In the past, it has not been clear why more females and non-smokers worldwide were contracting lung cancer.
Now, an international team of scientists led by the Nanyang Technological University (NTU) has found a link between increased air pollution and a global uptick in cases for a certain type of lung cancer.
Known as lung adenocarcinoma (LADC), it is strongly tied to genetic, environmental and lifestyle factors, as shown by research, said NTU yesterday.
The study - a collaboration between NTU and The Chinese University of Hong Kong - found that every 0.1 microgram per cubic metre increment of black carbon or soot in the Earth's atmosphere is associated with a 12 per cent increase in LADC incidence globally.
Black carbon is a fine particulate matter emitted from the incomplete combustion of fossil fuels, such as from gas and diesel engines as well as coal-fired power plants.
Professor Joseph Sung, NTU's senior vice-president for health and life sciences, who led the study, said: "In our study, we were able to determine that the global increase of lung adenocarcinoma is likely associated with air pollution."
Prof Sung, who is also dean of the Lee Kong Chian School of Medicine, added: "It had always been unclear, in the past decades, why we are seeing more females and more non-smokers developing lung cancer worldwide.
"Our study points to the importance of environmental factors in the causation of specific types of lung cancer."
The study, whose findings were published in scientific journal Atmospheric Environment on Nov 9, looked at lung cancer trends linked to air pollution and smoking from 1990 to 2012.
It found a relation between an overall lower consumption of tobacco worldwide and fewer people contracting another type of lung cancer called lung squamous cell carcinoma (LSCC).
LSCC is commonly associated with those who have a history of smoking.
The study noted that a 1 per cent decline in smoking prevalence was linked to a 9 per cent drop in LSCC incidence globally.
In addition, the number of smokers worldwide decreased by 0.26 per cent a year, cumulatively falling by nearly 6 per cent from 1990 to 2012.
However, the connection between the black carbon pollutant and incidence rates of both types of lung cancers were stronger in females than males.
Globally, a 0.1 microgram per cubic metre annual increment of black carbon was linked to a 14 per cent rise in LADC in women, compared with 9 per cent in men.
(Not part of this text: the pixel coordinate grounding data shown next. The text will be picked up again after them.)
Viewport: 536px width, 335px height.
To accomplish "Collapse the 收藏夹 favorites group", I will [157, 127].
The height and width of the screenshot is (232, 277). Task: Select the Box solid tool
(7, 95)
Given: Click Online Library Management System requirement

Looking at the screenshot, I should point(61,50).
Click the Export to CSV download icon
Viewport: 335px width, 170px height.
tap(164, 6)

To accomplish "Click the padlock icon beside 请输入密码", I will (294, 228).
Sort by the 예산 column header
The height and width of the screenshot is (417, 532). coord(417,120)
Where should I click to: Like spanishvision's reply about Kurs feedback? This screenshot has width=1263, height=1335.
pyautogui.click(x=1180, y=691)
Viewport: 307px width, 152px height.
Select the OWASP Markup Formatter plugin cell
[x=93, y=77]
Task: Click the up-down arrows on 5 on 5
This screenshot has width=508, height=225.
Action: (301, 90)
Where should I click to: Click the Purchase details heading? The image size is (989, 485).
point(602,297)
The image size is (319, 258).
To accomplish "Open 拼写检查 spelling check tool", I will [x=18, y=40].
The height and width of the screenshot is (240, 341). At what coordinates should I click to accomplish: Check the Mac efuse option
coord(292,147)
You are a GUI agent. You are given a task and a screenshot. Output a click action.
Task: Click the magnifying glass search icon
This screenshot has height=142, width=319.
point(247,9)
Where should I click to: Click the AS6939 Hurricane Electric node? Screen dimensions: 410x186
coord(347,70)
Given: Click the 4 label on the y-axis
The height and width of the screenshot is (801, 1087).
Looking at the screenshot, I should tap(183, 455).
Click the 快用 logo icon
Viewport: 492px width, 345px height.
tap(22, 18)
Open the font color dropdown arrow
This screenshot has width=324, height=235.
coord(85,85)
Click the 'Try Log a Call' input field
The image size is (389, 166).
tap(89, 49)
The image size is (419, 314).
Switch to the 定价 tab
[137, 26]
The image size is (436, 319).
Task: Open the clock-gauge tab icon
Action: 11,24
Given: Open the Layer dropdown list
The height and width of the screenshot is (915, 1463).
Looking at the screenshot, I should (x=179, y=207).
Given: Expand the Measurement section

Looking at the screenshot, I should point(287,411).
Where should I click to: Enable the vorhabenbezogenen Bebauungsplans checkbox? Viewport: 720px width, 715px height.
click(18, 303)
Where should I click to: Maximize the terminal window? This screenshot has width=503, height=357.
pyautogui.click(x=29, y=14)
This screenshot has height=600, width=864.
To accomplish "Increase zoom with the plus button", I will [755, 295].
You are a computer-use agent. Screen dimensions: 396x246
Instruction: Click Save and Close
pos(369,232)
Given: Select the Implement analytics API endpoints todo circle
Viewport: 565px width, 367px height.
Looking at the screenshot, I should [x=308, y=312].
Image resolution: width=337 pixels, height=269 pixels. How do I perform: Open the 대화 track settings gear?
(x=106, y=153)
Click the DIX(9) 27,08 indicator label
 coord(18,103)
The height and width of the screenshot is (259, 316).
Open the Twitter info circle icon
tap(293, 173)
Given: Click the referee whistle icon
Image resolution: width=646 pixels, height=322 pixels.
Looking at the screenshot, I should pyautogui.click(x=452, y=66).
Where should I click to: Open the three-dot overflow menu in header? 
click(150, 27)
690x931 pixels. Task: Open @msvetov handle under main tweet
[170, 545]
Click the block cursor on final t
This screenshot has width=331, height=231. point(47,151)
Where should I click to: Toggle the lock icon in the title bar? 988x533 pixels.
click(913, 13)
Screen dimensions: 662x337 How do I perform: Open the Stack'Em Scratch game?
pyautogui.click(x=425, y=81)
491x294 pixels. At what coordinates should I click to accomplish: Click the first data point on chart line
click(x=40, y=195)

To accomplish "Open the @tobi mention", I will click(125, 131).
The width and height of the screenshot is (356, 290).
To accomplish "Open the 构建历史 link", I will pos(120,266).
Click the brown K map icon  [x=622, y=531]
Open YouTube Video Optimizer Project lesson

As for LSCC, the same increase in the pollutant was linked to a 14 per cent spike in females, compared with 8 per cent in the opposite sex.
Prof Sung said that while it is not known why women are more susceptible to lung cancer, several factors for consideration include genetic factors, as well as a possibility that they are more susceptible to certain types of chemicals or have a different environmental exposure.
He noted some have said that cooking at home could subject one to fumes from the stove that could raise lung cancer risk.
The rising incidence of LADC is particularly prominent in Asia, where emissions of black carbon and sulfate have been climbing, with South Korea presenting the largest hike for both pollutants.
Associate Professor Steve Yim from NTU's Asian School of the Environment, who was the first author of the study, said it is important for countries to come up with effective strategies to reduce air pollution.
"These emission control strategies are the same ones needed to reduce greenhouse gas emissions, which can help to mitigate climate change at the same time," he added.
However, aside from reducing emissions locally, countries would also have to work together to mediate the impact of transboundary emissions, Prof Yim noted.